→ **Aim of the task**
Search the data for "Home". Each line containing it is to be copied.

-- Recorded data follows --

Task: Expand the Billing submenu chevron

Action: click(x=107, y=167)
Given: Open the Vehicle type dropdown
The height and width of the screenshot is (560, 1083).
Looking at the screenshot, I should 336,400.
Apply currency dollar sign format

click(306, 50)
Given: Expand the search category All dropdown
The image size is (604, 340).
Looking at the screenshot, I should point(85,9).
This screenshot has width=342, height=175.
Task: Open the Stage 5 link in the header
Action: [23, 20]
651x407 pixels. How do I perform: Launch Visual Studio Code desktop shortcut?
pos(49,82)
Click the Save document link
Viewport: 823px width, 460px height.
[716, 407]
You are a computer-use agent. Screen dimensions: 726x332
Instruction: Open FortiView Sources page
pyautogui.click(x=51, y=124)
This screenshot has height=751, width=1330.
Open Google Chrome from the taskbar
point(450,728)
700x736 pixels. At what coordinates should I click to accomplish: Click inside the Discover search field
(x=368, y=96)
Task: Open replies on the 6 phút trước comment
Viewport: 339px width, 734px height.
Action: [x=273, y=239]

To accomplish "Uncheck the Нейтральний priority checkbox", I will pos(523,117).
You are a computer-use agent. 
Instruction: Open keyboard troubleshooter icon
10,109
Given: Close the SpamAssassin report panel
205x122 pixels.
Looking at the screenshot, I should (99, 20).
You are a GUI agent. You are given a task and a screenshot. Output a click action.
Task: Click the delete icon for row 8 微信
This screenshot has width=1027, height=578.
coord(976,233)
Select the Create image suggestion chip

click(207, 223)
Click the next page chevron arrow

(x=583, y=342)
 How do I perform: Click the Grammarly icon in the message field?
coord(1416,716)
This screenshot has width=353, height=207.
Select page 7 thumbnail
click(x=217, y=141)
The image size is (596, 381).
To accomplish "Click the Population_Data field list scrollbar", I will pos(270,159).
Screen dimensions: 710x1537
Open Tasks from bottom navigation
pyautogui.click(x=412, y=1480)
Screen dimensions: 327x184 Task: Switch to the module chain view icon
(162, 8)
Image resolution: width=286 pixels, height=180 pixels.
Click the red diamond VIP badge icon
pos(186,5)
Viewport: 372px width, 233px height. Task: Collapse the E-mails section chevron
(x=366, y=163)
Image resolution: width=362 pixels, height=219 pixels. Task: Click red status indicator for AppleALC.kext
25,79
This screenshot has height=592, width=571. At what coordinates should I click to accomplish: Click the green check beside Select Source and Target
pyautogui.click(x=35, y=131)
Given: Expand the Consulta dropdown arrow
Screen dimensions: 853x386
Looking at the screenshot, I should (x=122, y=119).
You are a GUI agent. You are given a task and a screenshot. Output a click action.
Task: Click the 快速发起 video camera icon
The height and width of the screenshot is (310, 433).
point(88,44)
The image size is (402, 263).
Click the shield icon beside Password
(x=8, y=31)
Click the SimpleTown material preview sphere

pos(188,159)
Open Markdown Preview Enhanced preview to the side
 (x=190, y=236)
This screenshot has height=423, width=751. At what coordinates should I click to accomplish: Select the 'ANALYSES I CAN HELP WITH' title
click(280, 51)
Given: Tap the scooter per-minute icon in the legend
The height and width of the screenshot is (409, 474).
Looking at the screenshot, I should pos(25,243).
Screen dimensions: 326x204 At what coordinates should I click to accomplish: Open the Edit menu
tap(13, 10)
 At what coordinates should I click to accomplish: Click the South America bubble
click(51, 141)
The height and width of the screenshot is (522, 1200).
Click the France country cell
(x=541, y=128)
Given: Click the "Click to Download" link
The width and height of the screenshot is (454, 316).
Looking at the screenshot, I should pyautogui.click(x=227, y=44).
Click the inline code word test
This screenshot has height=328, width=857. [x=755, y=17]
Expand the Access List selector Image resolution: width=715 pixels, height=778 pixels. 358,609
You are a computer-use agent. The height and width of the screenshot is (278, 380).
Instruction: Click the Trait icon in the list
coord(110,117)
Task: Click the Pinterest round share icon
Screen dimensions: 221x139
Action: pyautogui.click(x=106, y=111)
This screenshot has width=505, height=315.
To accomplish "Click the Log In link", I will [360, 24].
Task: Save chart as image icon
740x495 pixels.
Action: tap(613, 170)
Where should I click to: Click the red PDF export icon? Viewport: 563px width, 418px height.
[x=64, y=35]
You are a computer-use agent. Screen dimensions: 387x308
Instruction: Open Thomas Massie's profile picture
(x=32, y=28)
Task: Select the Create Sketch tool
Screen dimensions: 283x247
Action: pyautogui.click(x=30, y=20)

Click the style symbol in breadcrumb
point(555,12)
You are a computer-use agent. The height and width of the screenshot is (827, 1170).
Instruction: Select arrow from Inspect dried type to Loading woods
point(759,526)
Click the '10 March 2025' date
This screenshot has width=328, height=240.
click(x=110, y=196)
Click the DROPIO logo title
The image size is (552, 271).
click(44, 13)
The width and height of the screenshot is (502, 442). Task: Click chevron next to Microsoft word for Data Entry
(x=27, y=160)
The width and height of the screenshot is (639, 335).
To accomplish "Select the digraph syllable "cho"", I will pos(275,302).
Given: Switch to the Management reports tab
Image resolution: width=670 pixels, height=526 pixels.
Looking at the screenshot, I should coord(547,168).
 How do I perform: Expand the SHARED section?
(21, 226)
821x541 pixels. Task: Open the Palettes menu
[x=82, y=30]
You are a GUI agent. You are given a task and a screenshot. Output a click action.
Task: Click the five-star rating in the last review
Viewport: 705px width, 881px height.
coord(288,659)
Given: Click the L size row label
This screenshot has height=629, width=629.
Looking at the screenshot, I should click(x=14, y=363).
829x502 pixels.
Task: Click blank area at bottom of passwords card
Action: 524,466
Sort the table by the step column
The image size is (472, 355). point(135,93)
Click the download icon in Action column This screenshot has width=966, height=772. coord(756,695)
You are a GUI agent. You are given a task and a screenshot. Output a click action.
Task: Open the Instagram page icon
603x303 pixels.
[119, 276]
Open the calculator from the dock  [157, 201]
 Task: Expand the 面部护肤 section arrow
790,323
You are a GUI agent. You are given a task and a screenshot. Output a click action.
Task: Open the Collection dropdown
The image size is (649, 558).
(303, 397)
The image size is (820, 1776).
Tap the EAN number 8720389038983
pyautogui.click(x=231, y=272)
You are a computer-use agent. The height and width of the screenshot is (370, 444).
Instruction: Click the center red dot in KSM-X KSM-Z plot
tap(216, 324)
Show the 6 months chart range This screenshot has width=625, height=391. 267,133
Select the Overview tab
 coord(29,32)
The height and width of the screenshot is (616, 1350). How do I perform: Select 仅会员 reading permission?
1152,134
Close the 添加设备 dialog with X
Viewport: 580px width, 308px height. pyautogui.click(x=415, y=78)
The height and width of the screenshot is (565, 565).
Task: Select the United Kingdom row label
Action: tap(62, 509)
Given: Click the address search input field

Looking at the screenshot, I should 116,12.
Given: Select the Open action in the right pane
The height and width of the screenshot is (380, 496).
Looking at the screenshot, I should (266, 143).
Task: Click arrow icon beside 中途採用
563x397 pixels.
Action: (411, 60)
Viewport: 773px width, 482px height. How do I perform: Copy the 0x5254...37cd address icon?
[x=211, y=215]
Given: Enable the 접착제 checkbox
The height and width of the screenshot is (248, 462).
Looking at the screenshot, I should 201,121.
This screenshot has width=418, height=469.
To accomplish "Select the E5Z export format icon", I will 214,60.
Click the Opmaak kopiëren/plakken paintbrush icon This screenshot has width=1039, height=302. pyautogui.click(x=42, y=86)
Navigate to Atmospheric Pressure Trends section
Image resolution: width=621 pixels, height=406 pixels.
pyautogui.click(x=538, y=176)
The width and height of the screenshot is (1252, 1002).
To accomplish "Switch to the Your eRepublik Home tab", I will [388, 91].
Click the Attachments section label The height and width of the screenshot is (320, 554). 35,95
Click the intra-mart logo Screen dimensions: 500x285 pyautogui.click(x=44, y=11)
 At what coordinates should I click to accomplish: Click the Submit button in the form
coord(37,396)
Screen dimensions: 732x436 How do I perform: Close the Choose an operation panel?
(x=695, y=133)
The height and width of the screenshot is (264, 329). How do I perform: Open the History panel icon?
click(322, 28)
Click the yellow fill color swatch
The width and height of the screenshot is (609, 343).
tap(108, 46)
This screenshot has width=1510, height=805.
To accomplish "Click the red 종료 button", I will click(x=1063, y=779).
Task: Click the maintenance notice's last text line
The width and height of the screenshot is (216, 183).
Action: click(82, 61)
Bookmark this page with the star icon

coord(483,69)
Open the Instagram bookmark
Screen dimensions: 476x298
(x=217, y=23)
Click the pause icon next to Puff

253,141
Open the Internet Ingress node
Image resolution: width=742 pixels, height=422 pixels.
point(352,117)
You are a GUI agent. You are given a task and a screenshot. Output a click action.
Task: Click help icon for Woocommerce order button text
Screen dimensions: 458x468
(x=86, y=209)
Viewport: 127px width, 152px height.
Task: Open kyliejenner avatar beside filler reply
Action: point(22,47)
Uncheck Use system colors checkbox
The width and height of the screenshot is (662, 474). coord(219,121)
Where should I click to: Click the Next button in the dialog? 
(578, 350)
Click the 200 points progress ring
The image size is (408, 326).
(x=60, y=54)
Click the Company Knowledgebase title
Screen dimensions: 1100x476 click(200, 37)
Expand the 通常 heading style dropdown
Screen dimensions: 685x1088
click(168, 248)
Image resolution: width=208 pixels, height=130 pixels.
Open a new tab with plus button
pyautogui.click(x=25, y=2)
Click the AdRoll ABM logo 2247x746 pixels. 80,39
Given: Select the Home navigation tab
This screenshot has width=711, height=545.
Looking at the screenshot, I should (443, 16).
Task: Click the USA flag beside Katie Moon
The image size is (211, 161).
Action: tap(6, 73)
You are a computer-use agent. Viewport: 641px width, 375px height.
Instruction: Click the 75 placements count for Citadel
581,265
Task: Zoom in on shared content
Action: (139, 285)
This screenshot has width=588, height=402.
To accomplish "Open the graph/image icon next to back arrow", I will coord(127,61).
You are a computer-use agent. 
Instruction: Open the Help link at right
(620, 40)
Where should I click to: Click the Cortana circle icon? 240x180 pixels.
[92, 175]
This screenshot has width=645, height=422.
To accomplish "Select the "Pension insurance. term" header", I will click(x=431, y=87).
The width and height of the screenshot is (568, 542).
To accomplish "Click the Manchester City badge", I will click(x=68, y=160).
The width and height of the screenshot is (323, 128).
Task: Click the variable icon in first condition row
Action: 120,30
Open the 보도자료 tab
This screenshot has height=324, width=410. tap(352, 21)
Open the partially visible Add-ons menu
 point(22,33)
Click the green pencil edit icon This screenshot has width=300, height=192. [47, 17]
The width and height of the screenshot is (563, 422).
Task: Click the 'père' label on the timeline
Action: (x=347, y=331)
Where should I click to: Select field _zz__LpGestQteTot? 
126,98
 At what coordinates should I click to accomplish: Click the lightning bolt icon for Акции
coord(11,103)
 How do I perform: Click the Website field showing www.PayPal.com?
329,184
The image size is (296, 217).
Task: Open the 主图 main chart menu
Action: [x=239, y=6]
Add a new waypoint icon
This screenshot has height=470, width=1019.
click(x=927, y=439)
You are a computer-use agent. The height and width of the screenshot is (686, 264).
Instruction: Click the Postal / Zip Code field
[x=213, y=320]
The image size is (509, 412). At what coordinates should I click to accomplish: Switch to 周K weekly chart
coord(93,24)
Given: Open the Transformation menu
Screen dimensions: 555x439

-- Recorded data concluded --

→ **Response to this exercise**
To accomplish "Switch to the Your eRepublik Home tab", I will [388, 91].
Given: Select the Home navigation tab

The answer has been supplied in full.